Em
entrevista, o engenheiro e mestre em Finanças Públicas pela Eaesp/FGV,
ex-secretário de Finanças da Prefeitura de São Paulo (1989-1992) e consultor na
área fiscal, orçamentária e tributária Amir Khair analisa a política econômica
dos últimos vinte anos e critica o ajuste fiscal e a taxa básica de juros
por
Silvio Caccia Bava / http://www.diplomatique.org.br/
DIPLOMATIQUE–O
ajuste era necessário? Nós estamos falando de cortes no orçamento público de
bilhões de reais neste ano – cortes na Previdência, na saúde, na educação. É
tudo isso que precisa cortar nas despesas públicas?
AMIR
KHAIR –A preocupação é que as contas públicas passem a ter um melhor equilíbrio
econômico e não elevem a dívida bruta do país, pois o Brasil, diferentemente de
outros, tem uma taxa de juros incidindo sobre essa dívida, que se transforma em
despesa.
Quando
se fala em ajuste, só se considera uma economia nas despesas no governo
federal, que é onde alcançam as medidas de cortes, e de alguma forma também os
tributos na esfera federal.

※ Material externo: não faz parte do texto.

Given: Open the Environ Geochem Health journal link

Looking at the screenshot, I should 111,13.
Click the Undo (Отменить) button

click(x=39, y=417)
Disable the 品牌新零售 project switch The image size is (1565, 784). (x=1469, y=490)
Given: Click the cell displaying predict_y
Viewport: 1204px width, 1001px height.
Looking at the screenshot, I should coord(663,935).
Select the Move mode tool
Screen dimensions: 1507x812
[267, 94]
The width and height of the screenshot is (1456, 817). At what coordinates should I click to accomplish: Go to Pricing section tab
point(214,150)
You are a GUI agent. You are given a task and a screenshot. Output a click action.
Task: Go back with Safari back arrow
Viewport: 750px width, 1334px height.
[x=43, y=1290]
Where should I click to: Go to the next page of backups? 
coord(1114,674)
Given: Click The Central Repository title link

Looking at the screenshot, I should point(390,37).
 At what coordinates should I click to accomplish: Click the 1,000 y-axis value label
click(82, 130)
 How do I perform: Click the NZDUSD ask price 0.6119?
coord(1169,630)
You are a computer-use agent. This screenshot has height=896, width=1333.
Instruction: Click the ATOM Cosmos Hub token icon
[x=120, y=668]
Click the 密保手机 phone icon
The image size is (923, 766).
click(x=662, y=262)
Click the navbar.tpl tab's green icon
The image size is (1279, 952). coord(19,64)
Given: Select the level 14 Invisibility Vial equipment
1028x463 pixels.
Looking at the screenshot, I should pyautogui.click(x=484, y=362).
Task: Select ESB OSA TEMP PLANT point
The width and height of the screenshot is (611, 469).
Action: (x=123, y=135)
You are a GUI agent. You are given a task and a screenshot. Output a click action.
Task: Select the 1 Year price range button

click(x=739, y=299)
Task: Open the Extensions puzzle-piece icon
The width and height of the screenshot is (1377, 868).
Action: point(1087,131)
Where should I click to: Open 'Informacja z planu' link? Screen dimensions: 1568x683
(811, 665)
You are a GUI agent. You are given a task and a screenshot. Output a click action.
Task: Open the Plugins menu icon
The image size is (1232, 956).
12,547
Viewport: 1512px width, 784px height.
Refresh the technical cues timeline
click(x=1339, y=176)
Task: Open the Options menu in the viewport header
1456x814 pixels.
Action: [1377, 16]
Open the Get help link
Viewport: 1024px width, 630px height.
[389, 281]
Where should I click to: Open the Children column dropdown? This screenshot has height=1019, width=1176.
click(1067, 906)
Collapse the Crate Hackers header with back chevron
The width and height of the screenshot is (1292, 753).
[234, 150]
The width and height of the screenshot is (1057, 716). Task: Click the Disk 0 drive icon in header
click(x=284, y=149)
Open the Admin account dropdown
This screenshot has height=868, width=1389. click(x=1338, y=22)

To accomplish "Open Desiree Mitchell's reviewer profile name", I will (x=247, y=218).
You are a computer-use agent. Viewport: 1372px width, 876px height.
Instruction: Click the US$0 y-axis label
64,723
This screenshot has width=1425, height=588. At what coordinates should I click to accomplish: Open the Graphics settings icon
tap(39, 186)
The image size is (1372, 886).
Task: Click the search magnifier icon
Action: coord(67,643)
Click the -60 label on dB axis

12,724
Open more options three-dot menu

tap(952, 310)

Esse é o superávit primário. Ignora-se a questão
dos juros.
Em
2005, tivemos o melhor superávit primário da década, chegando a 3,9% do PIB,
mas tivemos uma conta de juros muito alta e o resultado foi um déficit de 3,2%
do PIB.
O
que é resultado primário?
Você
soma toda a arrecadação do setor público, União, estados e municípios, vê as
despesas que eles têm e soma tudo. Se você excluir dessa despesa e dessa
receita a conta financeira, que são juros ou receitas financeiras, você terá o
resultado primário. Quando você considera também as despesas com juros e
receitas financeiras, você tem o resultado final das contas públicas. Esse é o
principal indicador observado no mundo por todas as instituições, as agências
de classificação de risco, o Fundo Monetário, o Banco Mundial, o Banco
Interamericano de Desenvolvimento etc. O que importa não é o superávit primário,
é o resultado final das contas públicas e o seu irmão gêmeo, que é o estoque da
dívida bruta na relação com o PIB.
Com
um resultado primário fraquíssimo – como se viu em 2005 –, mas juros baixos, o
resultado foi um déficit de 2,4% do PIB neste ano, melhor que o de 2005. Não
tem sentido falar de finanças públicas olhando exclusivamente um resultado
primário, é importante você considerar o resultado primário, os juros e ver o
resultado final. É este que altera a relação dívida-PIB, e não o superávit primário
nem os juros isoladamente.
O
debate da questão fiscal no Brasil está interditado quando se coloca a questão
dos juros. Dificilmente você vai observar qualquer órgão de imprensa, sejam
revistas especializadas, sejam análises de pessoas consideradas especialistas,
falar de juros. Eles passam ao largo porque o comando teórico, para dar as
linhas fiscais, é dado pelos grandes bancos.
Bom,
mas você não falou se era necessário o ajuste...
Eu
acho que você tem de procurar certo equilíbrio entre receitas e despesas por
uma razão simples. Toda vez que se tem mais despesa do que receita, a política
do governo é emitir títulos para cobrir a diferença, e, quando se faz isso,
aumenta-se a despesa com juros, que é o que está acontecendo.
Agora,
em pleno chamado ajuste, por meio do qual o governo está lutando por um
superávit primário de 1,2% do PIB, a conta de juros vai para 7,5% do PIB,
porque o Banco Central continua elevando a Selic, elevando a taxa de juros que
incide sobre a dívida.
Esses
cortes resolvem a questão do equilíbrio entre receita e despesas públicas com o
aumento da Selic e dos juros?
Não.
Vai dar um estouro nas contas públicas facílimo de prever, isso se houver
sucesso em alcançar 1,2% do PIB com o ajuste. Mesmo sobre isso há muita dúvida.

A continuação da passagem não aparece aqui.